Watson withdrew from the survey and Cameron then returned to the Zero Obelisk at Barringun and marked the line to the east in a similar fashion. Cameron then erected a 1 ton survey post on the west bank of the Barwon River to mark the end of the survey.

== New Guinea ==
For approximately the last 10 years of his life he was living in New Guinea. There he worked as a surveyor in New Guinea, mostly in the service of the government but also on private work. He owned a large amount of good land and used part of it as a plantation.

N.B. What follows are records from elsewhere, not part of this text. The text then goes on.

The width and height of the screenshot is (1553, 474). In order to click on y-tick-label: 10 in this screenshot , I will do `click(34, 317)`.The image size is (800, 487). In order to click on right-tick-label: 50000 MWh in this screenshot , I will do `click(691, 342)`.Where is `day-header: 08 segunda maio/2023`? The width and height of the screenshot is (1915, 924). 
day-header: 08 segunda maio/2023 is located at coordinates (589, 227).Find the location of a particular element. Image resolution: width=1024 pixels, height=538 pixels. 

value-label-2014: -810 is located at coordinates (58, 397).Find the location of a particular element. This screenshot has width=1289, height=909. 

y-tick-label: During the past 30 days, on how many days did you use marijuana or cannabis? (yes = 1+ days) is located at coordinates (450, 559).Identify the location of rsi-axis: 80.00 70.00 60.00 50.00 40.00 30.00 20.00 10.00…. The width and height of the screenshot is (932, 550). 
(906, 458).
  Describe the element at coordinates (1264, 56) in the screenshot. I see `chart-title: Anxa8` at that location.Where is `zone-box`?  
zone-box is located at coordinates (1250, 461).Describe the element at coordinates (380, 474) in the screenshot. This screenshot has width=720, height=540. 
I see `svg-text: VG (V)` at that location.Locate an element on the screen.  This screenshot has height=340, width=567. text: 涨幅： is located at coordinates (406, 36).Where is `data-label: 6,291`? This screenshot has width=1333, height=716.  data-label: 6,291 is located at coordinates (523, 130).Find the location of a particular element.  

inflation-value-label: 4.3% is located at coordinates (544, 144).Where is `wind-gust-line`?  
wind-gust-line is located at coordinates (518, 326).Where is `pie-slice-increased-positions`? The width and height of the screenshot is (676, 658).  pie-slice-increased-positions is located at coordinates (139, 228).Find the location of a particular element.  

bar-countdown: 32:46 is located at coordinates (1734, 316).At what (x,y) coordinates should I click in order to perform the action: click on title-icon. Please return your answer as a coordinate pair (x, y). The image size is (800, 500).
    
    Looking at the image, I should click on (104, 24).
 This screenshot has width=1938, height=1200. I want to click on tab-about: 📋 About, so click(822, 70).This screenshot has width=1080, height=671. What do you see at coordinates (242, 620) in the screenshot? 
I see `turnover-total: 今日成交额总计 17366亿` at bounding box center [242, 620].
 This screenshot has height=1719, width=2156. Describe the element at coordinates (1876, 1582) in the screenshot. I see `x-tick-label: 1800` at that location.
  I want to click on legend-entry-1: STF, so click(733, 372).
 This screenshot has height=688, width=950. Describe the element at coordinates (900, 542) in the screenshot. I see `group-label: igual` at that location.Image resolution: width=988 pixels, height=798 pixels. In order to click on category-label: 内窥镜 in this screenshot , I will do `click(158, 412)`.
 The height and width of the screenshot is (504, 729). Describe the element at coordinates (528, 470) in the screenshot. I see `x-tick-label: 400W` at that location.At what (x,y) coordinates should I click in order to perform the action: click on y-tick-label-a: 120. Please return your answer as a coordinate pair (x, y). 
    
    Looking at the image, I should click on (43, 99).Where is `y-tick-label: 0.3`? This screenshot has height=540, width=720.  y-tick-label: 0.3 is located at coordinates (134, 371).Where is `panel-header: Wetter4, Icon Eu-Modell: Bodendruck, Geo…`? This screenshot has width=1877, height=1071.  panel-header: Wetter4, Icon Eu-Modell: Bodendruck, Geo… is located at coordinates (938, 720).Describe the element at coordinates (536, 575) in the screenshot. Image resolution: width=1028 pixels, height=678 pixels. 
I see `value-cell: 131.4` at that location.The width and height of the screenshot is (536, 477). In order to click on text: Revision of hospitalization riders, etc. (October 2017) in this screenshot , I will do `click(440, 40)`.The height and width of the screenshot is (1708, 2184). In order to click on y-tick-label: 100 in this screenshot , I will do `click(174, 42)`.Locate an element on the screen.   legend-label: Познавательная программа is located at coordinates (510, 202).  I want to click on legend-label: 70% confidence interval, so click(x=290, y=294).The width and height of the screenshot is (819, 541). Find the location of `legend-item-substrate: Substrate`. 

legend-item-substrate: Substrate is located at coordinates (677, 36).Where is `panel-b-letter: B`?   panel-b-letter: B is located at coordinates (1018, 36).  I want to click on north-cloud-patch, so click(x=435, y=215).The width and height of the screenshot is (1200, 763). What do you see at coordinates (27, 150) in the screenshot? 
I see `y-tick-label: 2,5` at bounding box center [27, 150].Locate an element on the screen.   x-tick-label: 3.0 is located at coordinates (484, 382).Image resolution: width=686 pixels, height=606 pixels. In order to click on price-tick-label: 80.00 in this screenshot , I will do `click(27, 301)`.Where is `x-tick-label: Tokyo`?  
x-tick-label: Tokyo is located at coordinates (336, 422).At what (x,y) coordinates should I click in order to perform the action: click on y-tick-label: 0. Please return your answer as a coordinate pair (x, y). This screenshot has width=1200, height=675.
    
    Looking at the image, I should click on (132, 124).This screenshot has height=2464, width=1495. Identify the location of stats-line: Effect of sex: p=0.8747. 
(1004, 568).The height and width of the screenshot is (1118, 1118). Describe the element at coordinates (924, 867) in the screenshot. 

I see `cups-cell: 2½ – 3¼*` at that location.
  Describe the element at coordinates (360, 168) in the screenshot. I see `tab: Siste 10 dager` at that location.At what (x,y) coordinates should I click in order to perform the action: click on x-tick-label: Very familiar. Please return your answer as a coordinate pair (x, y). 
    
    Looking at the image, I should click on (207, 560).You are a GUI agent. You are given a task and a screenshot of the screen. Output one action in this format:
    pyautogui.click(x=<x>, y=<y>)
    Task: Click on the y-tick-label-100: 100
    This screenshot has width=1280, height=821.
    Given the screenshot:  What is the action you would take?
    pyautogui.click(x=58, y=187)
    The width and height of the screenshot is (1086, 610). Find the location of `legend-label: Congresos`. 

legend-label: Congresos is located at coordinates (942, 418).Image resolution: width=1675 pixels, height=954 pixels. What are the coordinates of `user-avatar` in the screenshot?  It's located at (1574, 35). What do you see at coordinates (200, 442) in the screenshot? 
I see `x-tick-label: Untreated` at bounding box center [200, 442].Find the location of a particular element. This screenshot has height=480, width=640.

He was the first magistrate in the western part of the territory. He established the Government station at Mabaduan, but then relocated to Daru, leaving the station in charge of Mr Hely.

== Death ==
Cameron came to Brisbane in December 1897 to seek partners to help him develop his land in New Guinea. While there, he died of heart disease on 31 December 1897 at the Grand Hotel where he was staying. As he was unmarried and his family were in Victoria, a private funeral was arranged in Brisbane, and the Premier of Victoria communicated news of his death to his family. He was buried on 31 December 1897 in Toowong Cemetery.

== Legacy ==
The border point Cameron Corner is named after him and also the locality of Cameron Corner.

The Zero Obilisk, Cameron Corner Survey Marker and Cameron's 1 Ton Survey Post are listed on the Queensland Heritage Register.